▸ Instructions to follow
Reproduce word for word the part of the records below that opens with the line containing "The height and width of the screenshot is (600, 1024)." and closes with the line containing "center [810, 186].", including both of those lines.
Data excerpts section start
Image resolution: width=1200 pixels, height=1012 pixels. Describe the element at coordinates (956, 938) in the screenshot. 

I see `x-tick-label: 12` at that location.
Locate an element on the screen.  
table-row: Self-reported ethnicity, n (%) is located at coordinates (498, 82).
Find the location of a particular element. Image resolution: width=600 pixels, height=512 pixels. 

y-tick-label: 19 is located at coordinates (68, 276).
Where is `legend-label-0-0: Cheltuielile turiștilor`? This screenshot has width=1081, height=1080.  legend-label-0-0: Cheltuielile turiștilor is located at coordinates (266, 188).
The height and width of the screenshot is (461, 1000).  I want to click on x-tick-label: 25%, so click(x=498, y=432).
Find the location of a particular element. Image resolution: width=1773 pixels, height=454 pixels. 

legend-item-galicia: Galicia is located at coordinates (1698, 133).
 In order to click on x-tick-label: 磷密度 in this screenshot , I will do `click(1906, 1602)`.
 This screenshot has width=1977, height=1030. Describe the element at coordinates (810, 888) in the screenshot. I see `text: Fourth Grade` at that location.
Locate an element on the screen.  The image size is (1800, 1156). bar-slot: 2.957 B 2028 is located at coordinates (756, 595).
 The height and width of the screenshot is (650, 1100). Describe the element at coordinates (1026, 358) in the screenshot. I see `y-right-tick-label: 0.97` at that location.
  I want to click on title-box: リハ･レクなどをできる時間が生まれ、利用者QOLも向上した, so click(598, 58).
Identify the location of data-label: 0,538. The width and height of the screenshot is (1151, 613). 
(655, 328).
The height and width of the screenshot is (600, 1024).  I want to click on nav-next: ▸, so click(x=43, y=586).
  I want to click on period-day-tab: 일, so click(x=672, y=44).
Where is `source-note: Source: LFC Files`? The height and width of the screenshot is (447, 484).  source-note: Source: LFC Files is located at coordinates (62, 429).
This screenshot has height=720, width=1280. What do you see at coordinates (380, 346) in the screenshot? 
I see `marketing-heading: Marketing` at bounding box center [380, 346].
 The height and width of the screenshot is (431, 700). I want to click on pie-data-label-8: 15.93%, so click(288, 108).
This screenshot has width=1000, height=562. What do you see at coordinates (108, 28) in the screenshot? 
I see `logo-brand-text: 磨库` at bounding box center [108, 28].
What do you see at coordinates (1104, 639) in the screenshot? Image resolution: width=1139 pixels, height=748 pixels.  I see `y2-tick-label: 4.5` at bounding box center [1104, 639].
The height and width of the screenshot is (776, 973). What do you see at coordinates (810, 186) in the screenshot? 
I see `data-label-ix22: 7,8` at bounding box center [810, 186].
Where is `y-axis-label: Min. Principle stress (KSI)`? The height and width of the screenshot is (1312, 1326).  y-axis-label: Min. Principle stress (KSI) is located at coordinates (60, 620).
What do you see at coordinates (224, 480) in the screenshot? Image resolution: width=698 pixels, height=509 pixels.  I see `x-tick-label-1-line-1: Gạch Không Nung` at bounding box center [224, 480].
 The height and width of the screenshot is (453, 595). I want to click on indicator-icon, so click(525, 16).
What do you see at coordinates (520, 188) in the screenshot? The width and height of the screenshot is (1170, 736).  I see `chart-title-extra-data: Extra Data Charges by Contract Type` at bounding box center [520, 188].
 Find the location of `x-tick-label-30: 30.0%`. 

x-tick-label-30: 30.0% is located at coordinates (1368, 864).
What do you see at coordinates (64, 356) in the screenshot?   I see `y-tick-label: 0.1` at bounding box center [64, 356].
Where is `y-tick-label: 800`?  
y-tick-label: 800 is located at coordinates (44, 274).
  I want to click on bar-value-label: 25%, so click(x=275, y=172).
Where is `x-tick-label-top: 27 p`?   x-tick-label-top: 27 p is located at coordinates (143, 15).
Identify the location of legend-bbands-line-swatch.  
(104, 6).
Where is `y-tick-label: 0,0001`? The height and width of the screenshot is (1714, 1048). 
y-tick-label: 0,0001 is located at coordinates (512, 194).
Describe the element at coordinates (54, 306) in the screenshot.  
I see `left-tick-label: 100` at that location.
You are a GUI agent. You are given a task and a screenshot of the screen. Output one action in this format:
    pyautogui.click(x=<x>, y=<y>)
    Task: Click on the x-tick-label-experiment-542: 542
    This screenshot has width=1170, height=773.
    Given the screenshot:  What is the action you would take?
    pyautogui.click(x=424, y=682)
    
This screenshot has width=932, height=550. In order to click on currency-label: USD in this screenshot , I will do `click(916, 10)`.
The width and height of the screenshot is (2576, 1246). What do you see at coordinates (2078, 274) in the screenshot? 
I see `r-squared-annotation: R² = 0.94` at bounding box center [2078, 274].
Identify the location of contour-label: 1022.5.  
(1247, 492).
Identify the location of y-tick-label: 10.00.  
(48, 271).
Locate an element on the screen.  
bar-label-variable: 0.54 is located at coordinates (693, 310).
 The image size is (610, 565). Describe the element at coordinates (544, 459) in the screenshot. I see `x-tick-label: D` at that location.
Data excerpts section end
▸ Solved problem
The height and width of the screenshot is (600, 1024).  I want to click on nav-next: ▸, so click(x=43, y=586).
  I want to click on period-day-tab: 일, so click(x=672, y=44).
Where is `source-note: Source: LFC Files`? The height and width of the screenshot is (447, 484).  source-note: Source: LFC Files is located at coordinates (62, 429).
This screenshot has height=720, width=1280. What do you see at coordinates (380, 346) in the screenshot? 
I see `marketing-heading: Marketing` at bounding box center [380, 346].
 The height and width of the screenshot is (431, 700). I want to click on pie-data-label-8: 15.93%, so click(288, 108).
This screenshot has width=1000, height=562. What do you see at coordinates (108, 28) in the screenshot? 
I see `logo-brand-text: 磨库` at bounding box center [108, 28].
What do you see at coordinates (1104, 639) in the screenshot? Image resolution: width=1139 pixels, height=748 pixels.  I see `y2-tick-label: 4.5` at bounding box center [1104, 639].
The height and width of the screenshot is (776, 973). What do you see at coordinates (810, 186) in the screenshot? 
I see `data-label-ix22: 7,8` at bounding box center [810, 186].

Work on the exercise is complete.